Now, while I could not go to Cahors to watch the Tour arrive in the spiritual French home of Malbec, it seemed like the perfect opportunity to open this wax-sealed bottle of Matayac Malbec.
About the appellation
Before I delve deeper into this bottle of wine, here’s a bit of information about the Cahors appellation.
Cahors is located in the South West wine-growing region in France. It’s about 160 km east of Bordeaux and approximately 100 km north of Toulouse. The appellation is home to roughly 4,200 hectares of vines, which grow near the Lot River.
White, red, and rosé wines are produced in the Cahors area, but only the red wines can be labelled AOC Cahors. The whites and rosés are released with IGP Côtes du Lot on the label. (Please see a glossary at the end of the blog for an explanation of the acronyms.)
Malbec is the most dominant grape variety in the red wines. Locally, this variety is also known as “Côt”, “Côt Noir” and “Auxerrois”. Both single varietal wines (100% Malbec) and blends are produced. At least 70% of a blend must be Malbec, with Merlot or Tannat making up the remaining percentage.
The delights of a Cahors Malbec
I picked up this bottle of 2020 Matayac AOC Cahors a few months ago. And as the temperature has finally dropped slightly, I thought I’d open it last night so I could sample it before I enjoy a glass tonight while watching the highlights of Stage 19.
As the recommended serving temperature is 16-18˚C, it also offers a touch of coolness – something I welcome when drinking red wines in summer.
This 100% Malbec wine is so dark; it’s almost black, but purple sparkles through it when it catches the light. Intense blackcurrant aromas rise from the glass, where they are joined by notes of blackberries and oak.

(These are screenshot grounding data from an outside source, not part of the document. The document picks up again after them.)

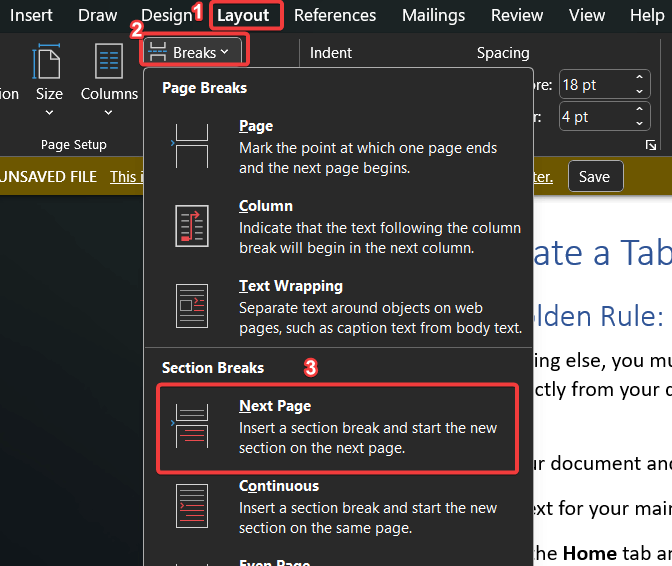Screen dimensions: 672x566
Task: Click the Columns icon in Page Setup
Action: [109, 62]
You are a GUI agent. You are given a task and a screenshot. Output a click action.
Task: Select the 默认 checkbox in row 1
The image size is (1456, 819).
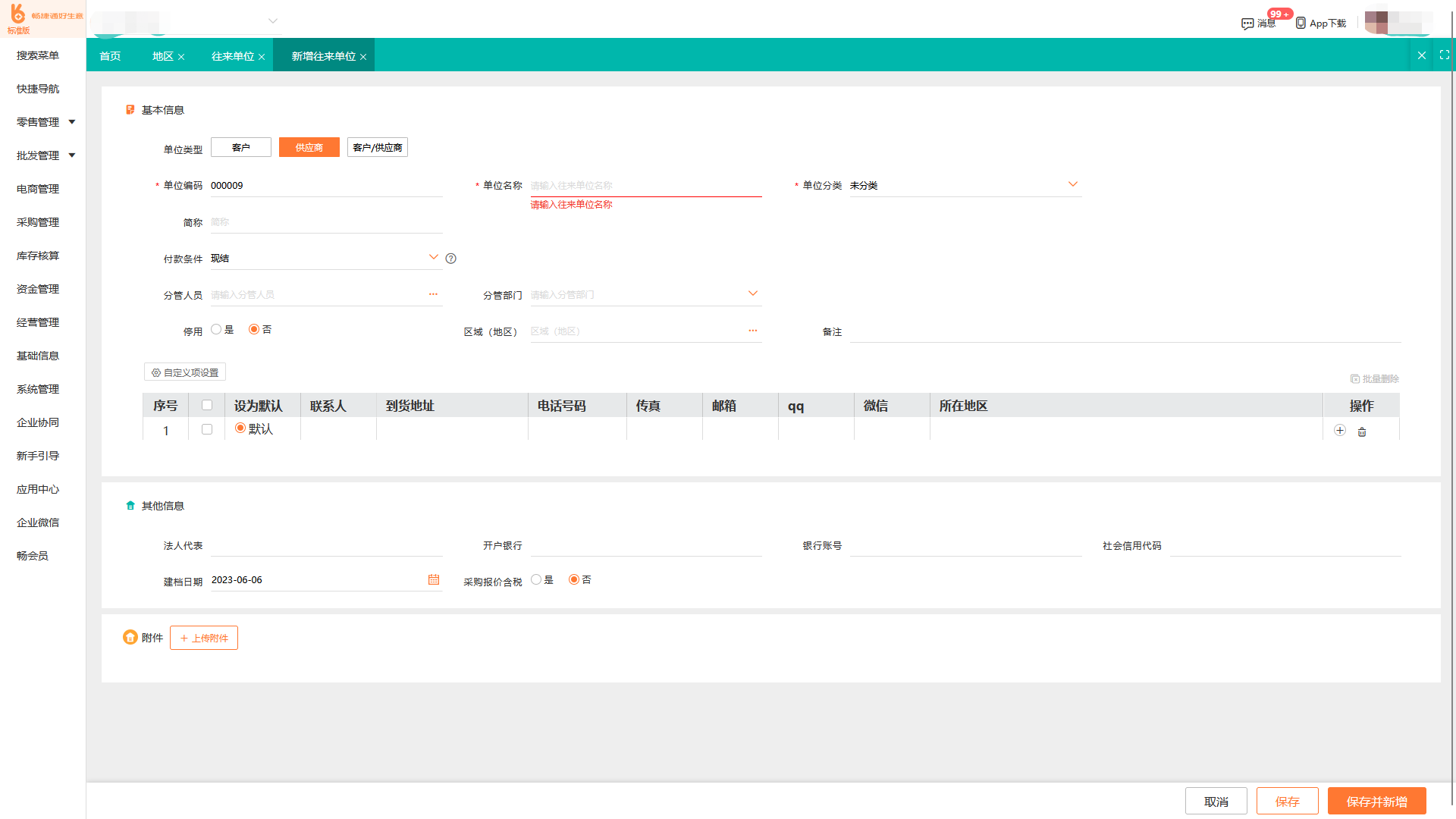tap(207, 429)
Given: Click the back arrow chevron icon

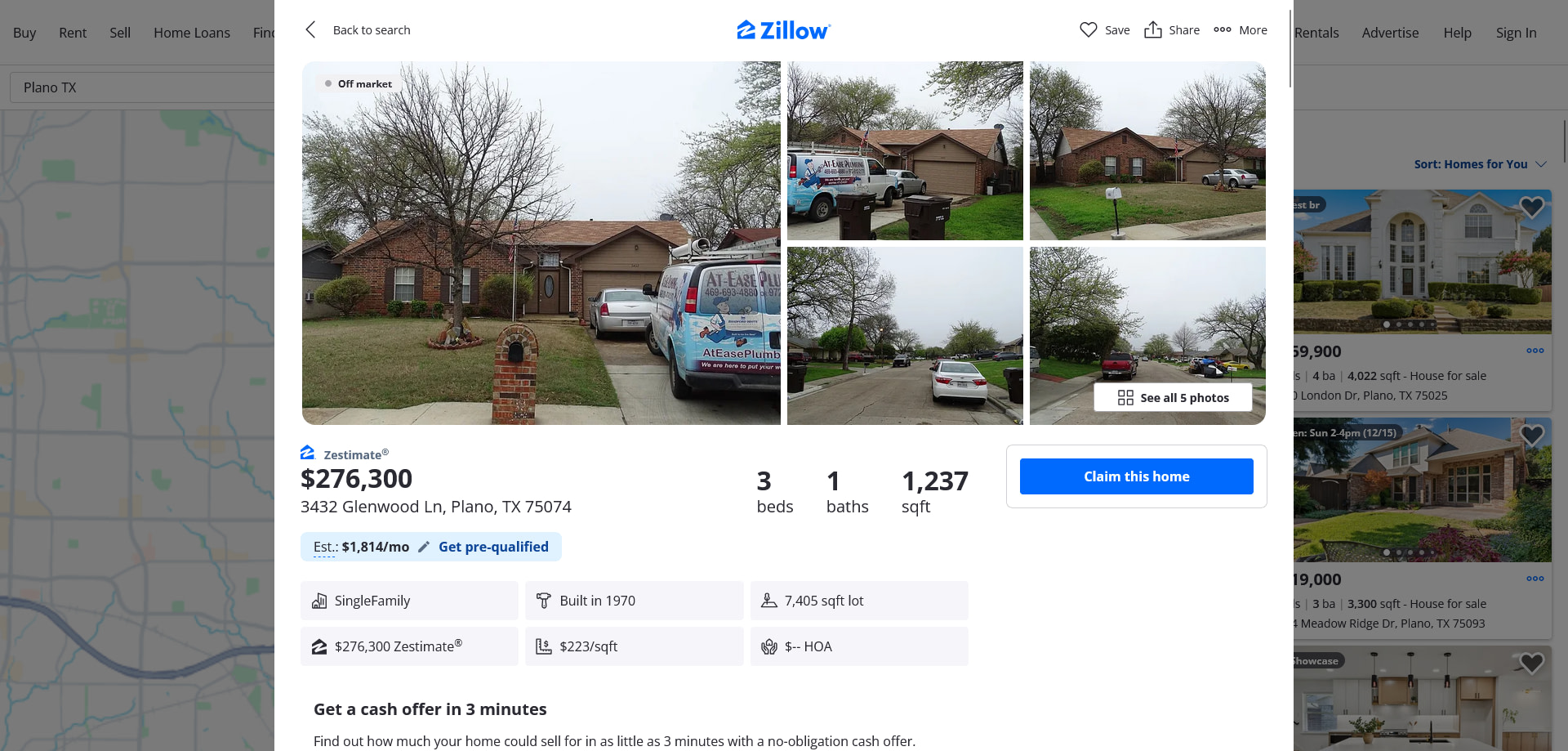Looking at the screenshot, I should pos(310,30).
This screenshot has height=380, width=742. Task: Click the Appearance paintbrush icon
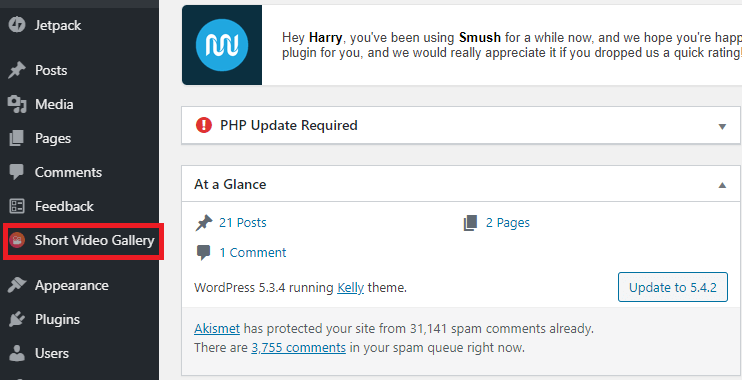17,285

The powerful palate matches the intensity of the wine’s colour. The silky tannins are very present and are accompanied by prominent blackberry flavours with a dash of blackcurrant.
A medium-length oaky finish completes the wine. Given that the wine was aged in oak barrels, it’s unsurprising that oak features in its flavour profile.

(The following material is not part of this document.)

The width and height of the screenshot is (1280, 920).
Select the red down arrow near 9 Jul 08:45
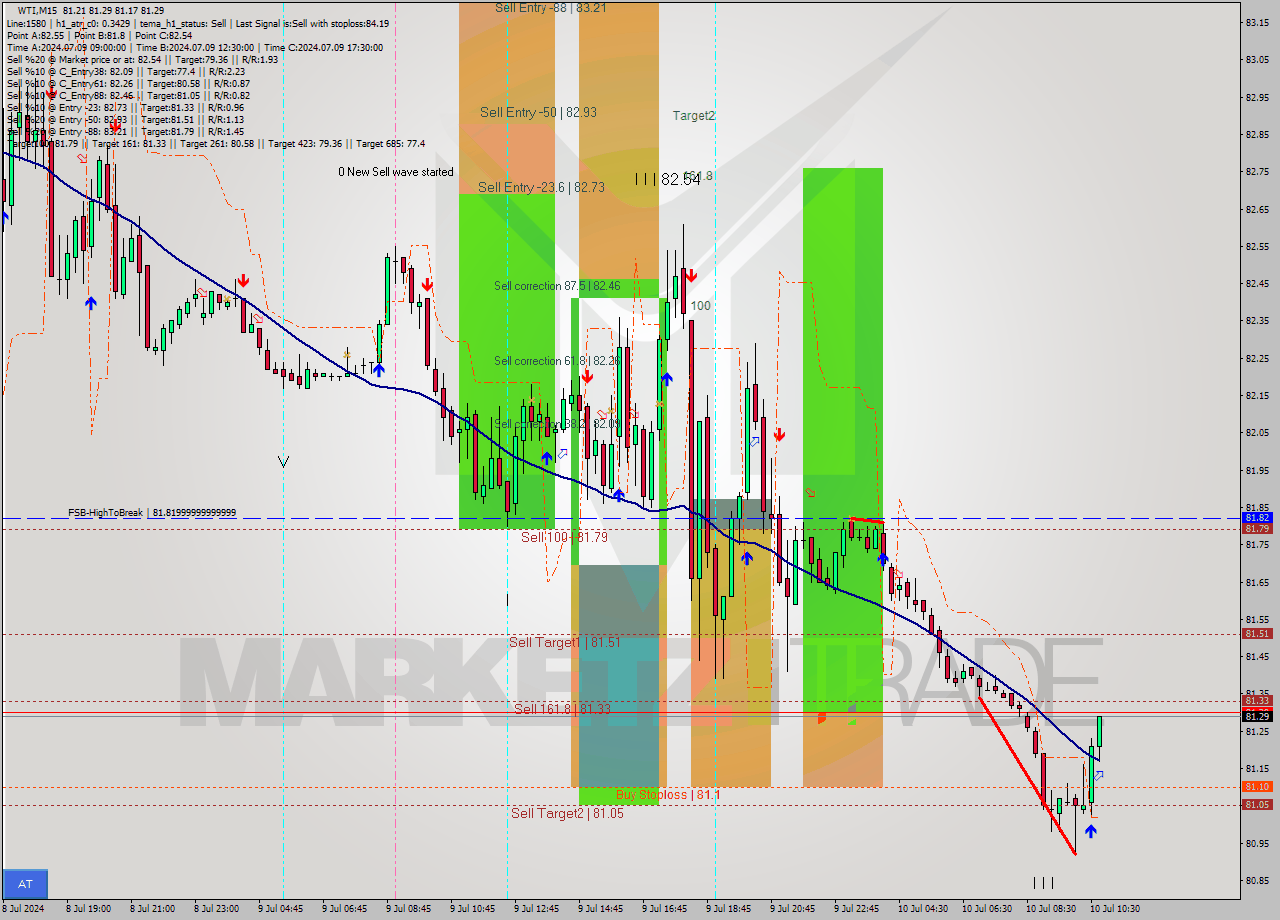pos(428,287)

I really enjoyed this 2020 Matayac Malbec, and I will certainly be buying it again. It was so flavourful, and its fruitiness satisfied my sweet tooth.
No AOC Cahors for Romain Bardet just yet
French cyclist Romain Bardet, who at the start of today lined up 8th in the General Classification of the Tour de France, holds a WSET Level 2 Award in Wines – the very same qualification I have – and is working towards his WSET Level 3.
When Romain has the chance, he likes visiting vineyards with fellow cyclist Clément Chevrier and their partners. Romain celebrated his second place in the 2016 edition of the Tour de France with a bottle of 1995 Château d’Yquem. I wonder what wine he has set aside to enjoy after he crosses the finish line in Paris on Sunday.
Hopefully, today’s route passes some vineyards as Romain has said he likes seeing them whizzing by while racing. Good luck to him and the rest of the cyclists as they battle it out over the final few days of this year's Tour de France!
If you have any questions about this blog post or would like to enquire about the services I offer, you can contact me here.
AOC = Appellation d'Origine Contrôlée – this is the equivalent to a Protected Designation of Origin. For a product, in this case, wine, to be labelled AOC in France, it has to be produced according to strict rules and standards.
IGP = Indication Géographique Protégée – this means Protected Geographical Indication in English. It indicates the wider region where the wines, in this case, come from. There are fewer rules to follow here when growing the grapes and making the wines than in AOCs. But that doesn't necessarily lower the quality of the wine.